* [MATERIAL TO PROCESS]
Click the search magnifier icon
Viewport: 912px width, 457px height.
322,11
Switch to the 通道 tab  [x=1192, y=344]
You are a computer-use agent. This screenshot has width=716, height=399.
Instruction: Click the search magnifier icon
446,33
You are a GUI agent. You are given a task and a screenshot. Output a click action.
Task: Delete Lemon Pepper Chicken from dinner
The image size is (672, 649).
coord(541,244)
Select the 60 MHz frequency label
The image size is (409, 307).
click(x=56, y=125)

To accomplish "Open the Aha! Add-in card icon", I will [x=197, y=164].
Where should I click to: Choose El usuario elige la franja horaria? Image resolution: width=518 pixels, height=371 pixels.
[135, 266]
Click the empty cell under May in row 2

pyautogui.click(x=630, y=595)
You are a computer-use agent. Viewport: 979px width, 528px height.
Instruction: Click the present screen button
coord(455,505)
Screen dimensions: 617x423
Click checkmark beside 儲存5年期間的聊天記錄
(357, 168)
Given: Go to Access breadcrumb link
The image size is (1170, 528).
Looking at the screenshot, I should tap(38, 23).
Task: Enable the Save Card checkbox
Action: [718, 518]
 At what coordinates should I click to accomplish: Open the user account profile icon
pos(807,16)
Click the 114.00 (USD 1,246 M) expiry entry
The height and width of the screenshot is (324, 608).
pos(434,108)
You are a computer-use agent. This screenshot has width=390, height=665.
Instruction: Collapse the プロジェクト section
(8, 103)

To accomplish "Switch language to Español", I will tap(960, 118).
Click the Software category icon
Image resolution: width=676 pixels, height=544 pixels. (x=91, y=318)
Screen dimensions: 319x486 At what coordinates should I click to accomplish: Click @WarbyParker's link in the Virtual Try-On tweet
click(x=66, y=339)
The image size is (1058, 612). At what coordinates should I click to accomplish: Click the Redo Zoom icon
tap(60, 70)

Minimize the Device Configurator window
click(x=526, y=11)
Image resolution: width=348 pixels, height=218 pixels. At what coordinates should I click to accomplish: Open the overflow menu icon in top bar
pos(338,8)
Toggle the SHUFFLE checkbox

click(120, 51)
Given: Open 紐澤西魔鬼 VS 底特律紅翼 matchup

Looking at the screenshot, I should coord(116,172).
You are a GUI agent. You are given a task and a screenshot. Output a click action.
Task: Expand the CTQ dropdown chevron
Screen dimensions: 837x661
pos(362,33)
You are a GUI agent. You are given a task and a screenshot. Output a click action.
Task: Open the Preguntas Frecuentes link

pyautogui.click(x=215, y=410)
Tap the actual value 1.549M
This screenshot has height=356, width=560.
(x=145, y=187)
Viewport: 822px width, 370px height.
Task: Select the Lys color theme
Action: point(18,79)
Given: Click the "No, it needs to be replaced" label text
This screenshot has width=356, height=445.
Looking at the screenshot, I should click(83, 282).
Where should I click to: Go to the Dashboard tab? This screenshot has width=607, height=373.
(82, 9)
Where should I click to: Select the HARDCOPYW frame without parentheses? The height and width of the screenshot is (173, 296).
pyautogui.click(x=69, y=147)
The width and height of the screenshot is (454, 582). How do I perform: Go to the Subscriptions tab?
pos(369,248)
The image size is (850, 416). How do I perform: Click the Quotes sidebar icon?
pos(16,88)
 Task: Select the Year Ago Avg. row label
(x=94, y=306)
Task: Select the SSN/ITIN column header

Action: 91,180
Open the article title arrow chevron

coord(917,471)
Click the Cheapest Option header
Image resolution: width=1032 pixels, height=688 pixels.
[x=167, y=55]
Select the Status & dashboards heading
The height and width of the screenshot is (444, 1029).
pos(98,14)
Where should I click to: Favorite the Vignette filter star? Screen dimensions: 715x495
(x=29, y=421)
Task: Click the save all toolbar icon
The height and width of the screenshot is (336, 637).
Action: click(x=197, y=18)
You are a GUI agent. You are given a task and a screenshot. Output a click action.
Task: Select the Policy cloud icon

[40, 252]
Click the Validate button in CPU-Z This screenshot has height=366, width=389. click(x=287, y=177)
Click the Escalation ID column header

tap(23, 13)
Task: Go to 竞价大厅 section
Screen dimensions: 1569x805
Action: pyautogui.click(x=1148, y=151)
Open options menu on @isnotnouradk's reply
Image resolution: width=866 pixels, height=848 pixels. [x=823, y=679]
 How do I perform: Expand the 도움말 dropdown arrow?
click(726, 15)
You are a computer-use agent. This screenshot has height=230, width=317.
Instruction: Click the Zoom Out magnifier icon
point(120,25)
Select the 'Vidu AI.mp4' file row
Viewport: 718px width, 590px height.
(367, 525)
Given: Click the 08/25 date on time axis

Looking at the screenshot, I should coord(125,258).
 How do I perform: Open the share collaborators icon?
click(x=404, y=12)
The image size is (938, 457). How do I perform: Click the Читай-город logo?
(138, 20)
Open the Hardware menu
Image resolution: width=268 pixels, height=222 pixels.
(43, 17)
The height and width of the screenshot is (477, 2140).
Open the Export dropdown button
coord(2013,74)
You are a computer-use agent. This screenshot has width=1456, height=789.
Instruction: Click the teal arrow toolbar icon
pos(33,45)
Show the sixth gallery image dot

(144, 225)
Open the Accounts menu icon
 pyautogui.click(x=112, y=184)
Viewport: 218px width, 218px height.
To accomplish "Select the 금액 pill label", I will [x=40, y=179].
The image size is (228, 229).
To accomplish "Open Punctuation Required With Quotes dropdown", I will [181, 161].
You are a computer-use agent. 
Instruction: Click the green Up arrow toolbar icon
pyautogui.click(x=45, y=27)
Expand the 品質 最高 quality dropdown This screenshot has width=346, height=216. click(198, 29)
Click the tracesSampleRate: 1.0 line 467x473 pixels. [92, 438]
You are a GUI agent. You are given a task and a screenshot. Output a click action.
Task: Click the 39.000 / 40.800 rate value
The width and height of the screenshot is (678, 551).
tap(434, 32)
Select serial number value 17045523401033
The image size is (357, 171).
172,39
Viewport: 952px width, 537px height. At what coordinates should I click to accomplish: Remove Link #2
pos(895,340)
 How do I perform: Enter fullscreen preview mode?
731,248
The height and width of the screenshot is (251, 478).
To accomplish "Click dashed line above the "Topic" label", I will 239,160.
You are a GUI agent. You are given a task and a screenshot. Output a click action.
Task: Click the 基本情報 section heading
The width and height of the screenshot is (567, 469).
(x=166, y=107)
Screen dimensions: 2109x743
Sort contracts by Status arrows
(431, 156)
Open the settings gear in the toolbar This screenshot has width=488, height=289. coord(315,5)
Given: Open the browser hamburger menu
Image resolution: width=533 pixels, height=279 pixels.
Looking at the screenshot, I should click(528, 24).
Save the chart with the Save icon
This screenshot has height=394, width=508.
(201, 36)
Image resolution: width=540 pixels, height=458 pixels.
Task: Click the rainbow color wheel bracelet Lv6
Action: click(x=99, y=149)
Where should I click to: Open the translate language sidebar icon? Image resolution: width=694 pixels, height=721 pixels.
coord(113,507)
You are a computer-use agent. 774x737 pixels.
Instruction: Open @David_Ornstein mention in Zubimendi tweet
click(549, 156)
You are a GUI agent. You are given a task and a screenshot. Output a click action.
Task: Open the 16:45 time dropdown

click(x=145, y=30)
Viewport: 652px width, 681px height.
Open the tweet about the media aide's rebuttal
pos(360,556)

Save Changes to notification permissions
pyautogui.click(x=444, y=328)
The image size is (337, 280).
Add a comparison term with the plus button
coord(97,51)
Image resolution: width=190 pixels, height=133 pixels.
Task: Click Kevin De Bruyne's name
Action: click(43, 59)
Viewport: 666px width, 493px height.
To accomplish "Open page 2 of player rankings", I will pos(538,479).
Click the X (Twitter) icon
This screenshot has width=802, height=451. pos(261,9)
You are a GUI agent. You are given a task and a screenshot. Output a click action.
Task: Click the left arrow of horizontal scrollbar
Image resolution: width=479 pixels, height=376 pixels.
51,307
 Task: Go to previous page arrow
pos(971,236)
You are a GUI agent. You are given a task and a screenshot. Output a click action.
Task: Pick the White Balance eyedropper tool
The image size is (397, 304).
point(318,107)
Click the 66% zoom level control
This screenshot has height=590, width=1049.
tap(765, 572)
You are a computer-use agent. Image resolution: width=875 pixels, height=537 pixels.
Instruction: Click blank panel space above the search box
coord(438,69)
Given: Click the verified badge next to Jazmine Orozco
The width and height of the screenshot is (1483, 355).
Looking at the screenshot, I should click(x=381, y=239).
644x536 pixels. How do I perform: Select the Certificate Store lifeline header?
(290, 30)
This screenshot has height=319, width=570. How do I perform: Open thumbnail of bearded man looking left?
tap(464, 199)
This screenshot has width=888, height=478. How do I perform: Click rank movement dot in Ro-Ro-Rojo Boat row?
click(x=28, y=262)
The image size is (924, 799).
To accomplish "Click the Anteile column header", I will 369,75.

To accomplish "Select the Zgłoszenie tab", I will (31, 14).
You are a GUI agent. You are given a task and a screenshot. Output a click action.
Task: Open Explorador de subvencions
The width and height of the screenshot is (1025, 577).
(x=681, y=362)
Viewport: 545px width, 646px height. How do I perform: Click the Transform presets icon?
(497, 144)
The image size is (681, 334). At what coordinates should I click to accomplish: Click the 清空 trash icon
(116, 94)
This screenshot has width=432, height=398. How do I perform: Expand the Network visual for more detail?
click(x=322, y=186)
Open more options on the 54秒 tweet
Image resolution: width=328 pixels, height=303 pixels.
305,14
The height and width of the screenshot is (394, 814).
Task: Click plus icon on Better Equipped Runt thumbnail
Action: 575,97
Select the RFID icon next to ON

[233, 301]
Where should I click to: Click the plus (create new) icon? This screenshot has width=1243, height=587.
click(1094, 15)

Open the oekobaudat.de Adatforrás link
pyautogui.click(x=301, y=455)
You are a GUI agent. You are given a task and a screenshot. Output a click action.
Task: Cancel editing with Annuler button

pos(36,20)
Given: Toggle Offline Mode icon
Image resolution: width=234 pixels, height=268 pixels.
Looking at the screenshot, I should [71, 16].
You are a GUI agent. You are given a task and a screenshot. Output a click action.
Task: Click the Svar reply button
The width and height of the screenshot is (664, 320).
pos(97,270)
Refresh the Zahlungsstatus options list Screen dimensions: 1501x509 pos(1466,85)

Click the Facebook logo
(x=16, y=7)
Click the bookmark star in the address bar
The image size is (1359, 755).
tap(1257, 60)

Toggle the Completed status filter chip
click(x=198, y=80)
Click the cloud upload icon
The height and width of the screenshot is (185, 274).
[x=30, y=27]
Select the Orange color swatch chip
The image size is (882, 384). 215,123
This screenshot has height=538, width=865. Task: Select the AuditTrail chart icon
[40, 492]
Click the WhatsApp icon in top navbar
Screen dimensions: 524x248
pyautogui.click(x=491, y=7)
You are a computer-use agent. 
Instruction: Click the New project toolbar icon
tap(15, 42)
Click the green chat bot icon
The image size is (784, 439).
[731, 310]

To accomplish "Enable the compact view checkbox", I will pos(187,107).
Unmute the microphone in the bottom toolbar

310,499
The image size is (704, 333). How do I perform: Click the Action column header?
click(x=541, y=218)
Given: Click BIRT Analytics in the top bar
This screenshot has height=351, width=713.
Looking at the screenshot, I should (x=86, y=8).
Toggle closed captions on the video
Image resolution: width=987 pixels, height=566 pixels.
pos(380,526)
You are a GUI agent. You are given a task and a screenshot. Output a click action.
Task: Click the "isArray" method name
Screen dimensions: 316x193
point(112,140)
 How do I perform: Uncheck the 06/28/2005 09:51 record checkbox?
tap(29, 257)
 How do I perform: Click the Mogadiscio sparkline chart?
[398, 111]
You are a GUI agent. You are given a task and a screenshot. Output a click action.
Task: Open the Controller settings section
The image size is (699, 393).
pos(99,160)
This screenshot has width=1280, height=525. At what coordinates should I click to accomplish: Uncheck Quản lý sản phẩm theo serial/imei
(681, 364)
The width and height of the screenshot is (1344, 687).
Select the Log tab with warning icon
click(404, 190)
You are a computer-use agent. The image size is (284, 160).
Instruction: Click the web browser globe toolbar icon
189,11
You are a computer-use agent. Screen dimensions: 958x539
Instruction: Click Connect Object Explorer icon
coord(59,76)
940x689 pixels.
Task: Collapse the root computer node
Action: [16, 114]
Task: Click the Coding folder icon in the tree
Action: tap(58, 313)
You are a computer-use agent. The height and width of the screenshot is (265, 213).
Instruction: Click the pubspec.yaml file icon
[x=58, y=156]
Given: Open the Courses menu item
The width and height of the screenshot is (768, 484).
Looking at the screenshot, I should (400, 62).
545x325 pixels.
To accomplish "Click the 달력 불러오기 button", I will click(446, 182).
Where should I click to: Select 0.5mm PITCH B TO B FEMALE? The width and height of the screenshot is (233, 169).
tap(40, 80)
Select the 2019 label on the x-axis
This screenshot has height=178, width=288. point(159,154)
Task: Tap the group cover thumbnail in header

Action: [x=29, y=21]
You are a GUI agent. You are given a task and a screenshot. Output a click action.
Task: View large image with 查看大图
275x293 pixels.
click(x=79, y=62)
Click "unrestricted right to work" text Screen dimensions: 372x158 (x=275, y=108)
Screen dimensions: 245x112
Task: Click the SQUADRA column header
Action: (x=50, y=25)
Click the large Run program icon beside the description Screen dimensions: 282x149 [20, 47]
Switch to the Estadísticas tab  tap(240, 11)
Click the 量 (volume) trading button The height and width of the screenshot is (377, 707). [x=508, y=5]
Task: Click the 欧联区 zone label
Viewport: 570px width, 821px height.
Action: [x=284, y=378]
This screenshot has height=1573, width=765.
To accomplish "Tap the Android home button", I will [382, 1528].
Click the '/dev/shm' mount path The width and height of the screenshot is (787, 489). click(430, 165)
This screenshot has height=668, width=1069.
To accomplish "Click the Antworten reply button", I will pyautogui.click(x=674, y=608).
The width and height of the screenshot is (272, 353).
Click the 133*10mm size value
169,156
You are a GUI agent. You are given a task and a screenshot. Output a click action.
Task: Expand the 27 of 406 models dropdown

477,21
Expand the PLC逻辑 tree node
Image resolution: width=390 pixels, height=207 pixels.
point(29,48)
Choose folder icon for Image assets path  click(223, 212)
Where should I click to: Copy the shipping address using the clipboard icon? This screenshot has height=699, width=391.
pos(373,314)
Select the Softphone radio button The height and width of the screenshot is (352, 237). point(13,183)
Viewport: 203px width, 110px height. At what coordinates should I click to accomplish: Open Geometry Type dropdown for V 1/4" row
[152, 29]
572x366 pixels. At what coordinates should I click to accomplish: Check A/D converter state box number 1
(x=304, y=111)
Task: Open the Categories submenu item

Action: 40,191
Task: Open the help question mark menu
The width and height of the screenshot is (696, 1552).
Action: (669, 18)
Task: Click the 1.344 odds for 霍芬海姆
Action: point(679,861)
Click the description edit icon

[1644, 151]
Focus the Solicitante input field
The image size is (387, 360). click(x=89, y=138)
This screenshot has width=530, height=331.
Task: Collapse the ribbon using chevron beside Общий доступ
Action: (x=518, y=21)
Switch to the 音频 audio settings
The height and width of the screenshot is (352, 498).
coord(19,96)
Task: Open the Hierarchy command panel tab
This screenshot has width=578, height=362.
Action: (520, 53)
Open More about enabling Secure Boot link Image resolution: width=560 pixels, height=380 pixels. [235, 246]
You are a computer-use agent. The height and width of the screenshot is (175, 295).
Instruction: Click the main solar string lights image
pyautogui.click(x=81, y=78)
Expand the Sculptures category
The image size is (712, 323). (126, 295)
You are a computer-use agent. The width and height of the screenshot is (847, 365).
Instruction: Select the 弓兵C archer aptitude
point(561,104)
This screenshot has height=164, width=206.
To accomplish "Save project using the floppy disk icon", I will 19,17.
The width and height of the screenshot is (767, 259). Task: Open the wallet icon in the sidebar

* [GOAL OF THE EXERCISE] Figure out how many lines of the data hold "path", and answer with the number only.

* [ANSWER BELOW] 2